Sensei Hazard kindly strapped my thumb up, the JKA way, which certainly helped, but as for my legs, they were dead weights. With all the will in the world, when Sensei taught us the mae-geri, mawashi-geri, ura-mawashi-geri, ushiro-mawashi-geri sequence, I felt like an old man.  Sunday’s first class dealt mostly with how to position your body when kicking, to achieve optimal effect, which was excellent, and it was here that Emma excelled and impressed me, as she always does. She always puts herself down, and is overtly critical, and no matter how many times I tell her how good she really is, she shrugs it off. It took just one ‘Good’ remark from Sensei, and she was as chirpy as the irritating seagull living in my Exmouth flat. I guess that’s his motivational gift, and guess what, this motivation made her work harder and develop faster throughout the weekend.

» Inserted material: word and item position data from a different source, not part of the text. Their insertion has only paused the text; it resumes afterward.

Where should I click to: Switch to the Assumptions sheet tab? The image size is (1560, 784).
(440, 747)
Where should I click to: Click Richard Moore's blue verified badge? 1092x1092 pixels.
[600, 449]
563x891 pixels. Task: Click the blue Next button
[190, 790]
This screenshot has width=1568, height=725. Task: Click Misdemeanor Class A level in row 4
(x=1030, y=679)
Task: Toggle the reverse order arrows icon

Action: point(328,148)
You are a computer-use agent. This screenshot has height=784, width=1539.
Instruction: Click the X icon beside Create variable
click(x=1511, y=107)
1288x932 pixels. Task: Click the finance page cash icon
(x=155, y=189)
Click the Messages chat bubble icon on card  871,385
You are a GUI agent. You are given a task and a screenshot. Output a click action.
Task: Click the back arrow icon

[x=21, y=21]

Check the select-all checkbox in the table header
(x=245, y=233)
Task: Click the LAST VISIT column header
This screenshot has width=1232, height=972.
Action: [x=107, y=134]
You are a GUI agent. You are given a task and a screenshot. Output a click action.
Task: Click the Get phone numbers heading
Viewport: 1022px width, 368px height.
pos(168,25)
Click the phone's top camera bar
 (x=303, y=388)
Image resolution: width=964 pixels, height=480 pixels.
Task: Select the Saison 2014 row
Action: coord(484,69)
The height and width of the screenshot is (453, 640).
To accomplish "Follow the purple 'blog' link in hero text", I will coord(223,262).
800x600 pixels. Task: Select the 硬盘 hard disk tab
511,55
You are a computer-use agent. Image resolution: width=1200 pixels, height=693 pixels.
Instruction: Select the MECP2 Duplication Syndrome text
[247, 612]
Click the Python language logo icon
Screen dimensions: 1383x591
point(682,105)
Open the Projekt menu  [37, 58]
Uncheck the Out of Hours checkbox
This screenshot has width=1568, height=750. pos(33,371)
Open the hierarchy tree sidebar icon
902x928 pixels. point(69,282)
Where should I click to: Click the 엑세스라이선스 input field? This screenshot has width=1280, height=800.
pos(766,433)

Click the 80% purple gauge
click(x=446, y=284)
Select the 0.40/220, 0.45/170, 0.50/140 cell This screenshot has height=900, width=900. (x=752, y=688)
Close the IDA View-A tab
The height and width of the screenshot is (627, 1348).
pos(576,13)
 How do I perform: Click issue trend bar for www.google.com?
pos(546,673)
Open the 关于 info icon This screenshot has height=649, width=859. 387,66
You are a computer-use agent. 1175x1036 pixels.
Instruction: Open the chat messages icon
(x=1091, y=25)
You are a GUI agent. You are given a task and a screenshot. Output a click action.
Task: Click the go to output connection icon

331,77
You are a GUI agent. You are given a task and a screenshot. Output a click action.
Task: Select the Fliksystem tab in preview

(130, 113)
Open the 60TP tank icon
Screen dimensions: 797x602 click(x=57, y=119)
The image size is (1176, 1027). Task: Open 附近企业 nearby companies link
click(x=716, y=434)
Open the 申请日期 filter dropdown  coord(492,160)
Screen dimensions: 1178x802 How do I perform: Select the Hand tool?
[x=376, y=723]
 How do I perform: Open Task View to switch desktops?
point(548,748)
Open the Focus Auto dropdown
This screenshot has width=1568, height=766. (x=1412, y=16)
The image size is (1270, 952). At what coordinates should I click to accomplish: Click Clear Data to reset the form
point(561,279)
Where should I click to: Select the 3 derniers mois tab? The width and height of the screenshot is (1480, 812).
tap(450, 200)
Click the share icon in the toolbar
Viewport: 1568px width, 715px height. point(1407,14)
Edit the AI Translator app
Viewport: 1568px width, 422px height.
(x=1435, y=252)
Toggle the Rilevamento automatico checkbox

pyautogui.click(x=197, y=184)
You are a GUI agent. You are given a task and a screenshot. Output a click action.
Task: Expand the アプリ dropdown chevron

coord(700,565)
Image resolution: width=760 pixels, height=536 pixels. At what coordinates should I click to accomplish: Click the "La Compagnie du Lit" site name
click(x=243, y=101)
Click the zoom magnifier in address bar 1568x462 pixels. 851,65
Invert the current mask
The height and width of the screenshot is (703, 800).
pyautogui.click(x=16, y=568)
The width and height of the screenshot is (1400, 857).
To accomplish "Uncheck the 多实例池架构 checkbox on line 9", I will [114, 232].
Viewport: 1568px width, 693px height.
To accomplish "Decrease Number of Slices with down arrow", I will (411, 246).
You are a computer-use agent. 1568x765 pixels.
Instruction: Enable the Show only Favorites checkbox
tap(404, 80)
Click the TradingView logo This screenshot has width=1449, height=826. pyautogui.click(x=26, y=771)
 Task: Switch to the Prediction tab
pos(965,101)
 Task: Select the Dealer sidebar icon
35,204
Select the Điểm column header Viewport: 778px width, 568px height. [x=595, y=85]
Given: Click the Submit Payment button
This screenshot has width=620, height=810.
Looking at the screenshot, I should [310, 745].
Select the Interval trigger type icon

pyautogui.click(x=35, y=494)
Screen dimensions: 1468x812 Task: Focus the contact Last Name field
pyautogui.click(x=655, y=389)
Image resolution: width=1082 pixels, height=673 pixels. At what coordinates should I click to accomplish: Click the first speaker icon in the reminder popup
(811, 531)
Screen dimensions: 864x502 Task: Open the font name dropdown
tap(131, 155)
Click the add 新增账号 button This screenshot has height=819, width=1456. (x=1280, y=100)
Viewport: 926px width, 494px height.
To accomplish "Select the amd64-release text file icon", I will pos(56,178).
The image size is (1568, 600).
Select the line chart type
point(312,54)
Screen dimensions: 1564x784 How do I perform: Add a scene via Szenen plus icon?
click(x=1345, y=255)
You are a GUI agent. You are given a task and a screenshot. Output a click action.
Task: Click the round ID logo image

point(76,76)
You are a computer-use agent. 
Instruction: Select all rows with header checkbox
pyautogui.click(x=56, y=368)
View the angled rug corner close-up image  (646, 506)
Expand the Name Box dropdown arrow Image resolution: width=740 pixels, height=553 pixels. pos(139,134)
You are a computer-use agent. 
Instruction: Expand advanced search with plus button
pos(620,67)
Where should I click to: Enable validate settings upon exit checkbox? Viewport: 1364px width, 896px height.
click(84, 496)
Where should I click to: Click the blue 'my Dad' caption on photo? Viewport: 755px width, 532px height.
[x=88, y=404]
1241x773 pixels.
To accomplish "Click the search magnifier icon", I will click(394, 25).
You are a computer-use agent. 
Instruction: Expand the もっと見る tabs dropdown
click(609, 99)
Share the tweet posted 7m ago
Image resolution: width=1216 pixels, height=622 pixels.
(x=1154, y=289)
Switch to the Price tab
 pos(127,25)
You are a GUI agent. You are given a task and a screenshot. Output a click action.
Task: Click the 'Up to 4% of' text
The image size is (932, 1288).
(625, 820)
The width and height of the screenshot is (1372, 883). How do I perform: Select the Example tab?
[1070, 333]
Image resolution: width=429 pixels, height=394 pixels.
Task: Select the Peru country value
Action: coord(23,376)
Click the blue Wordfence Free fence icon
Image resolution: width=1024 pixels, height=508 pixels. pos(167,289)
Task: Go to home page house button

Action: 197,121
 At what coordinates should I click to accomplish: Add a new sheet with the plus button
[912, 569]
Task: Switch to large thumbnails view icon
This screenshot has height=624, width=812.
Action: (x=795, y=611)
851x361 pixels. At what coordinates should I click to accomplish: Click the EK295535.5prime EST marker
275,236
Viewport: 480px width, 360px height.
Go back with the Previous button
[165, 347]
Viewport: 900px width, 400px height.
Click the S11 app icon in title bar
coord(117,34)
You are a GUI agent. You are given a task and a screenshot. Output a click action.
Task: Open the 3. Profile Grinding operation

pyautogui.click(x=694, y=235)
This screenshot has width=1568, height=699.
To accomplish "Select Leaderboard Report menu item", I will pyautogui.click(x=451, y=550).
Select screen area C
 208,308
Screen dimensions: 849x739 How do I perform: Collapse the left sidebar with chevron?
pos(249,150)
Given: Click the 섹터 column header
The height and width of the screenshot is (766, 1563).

Sunday was also great because we had the great opportunity of watching Sensei Simon Staples in action, and boy can he move. The speed, power and high level of skill was very inspirational, and you can see the obvious influence that Sensei Hazard has had on Sensei Staples.

One of the best parts of the weekend was the fact that I got to meet and train alongside some fantastic and truly inspirational karate, including Simon Staples, who I have already mentioned, but also Simon Oliver, who was so welcoming and friendly. There’s a reason that ASK is one of the best Shotokan Organizations in Britain, and with a Chief Instructor like Sensei Hazard, and a team of instructors like the above mentioned (and other’s), what else would you expect?

The final class of the weekend dealt with the kata Gojushiho sho, one of the most advanced of the Shotokan style. I remember being taught this by Sensei Hazard some four years ago, and I often re-read through the older notes that I have made, just to refresh my memory and put into place what I already know. Just when you think you know a kata though, you learn four pages more, and this is a very humbling feeling, and helps keep me wide-eyed and excited about karate.

I hate to say ‘this karate Instructor’s karate is brilliant because…’ for this I feel trivializes the instructors skill, and limits their talent to a simple word or phrase, but I’m going to be an absolute hypocrite here. For me, I am so inspired by Sensei Hazard because he loves karate. In everything technique he executes, in the way he talks about karate, underlying it all, you can see a real passion for this art. This inspires me, and makes me want to be better. I have a long way to go, and I wouldn’t want the road to be any shorter, or that I reach the finish line any faster. I enjoy karate…no I love karate, and even when I can’t kick the way I want to, or when I can’t punch as fast as I’d like to, I keep training because I love Karate, an attitude shared by all on the course this weekend.